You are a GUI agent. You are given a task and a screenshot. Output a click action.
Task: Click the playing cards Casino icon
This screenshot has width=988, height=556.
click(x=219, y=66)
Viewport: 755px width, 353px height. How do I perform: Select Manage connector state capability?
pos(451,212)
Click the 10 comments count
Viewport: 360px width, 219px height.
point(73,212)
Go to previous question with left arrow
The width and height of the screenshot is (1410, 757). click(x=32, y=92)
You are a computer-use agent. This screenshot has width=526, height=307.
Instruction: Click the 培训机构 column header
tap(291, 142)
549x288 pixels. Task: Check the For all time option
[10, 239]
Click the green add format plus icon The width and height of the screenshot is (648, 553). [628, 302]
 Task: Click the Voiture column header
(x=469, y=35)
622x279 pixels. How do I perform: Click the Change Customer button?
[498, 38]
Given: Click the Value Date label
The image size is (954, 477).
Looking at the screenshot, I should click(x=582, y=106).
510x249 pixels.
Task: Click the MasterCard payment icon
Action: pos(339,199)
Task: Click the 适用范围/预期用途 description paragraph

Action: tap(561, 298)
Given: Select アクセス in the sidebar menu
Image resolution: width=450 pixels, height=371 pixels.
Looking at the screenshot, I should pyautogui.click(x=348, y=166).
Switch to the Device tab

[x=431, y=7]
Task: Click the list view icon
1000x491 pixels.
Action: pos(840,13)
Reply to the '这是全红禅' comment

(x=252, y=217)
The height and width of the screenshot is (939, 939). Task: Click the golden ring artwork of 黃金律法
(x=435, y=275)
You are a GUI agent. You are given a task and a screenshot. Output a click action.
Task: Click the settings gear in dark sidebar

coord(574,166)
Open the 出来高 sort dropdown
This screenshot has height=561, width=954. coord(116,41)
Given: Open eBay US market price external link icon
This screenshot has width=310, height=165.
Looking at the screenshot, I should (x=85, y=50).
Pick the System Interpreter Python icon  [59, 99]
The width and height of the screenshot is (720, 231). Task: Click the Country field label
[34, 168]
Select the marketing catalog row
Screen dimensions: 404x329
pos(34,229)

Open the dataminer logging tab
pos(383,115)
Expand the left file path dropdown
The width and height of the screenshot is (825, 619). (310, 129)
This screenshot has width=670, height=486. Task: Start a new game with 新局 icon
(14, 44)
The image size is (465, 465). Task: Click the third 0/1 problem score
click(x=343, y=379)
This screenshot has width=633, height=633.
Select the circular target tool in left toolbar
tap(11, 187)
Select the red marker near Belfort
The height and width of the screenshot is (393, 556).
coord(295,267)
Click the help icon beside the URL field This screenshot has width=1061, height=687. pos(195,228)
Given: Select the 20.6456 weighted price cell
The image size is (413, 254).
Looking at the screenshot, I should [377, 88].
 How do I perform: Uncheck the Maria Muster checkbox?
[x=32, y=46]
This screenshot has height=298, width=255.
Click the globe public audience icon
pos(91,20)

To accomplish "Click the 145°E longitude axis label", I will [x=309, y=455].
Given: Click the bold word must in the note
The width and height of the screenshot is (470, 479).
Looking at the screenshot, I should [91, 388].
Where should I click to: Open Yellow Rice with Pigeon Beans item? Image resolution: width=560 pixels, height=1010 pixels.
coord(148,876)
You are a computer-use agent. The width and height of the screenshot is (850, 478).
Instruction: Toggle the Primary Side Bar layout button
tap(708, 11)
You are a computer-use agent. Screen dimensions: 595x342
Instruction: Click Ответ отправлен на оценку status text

**Aim of the exercise:** Wherever a line above contains the string "price", copy that line.

**Written solution:**
Given: Open eBay US market price external link icon
Given: Select the 20.6456 weighted price cell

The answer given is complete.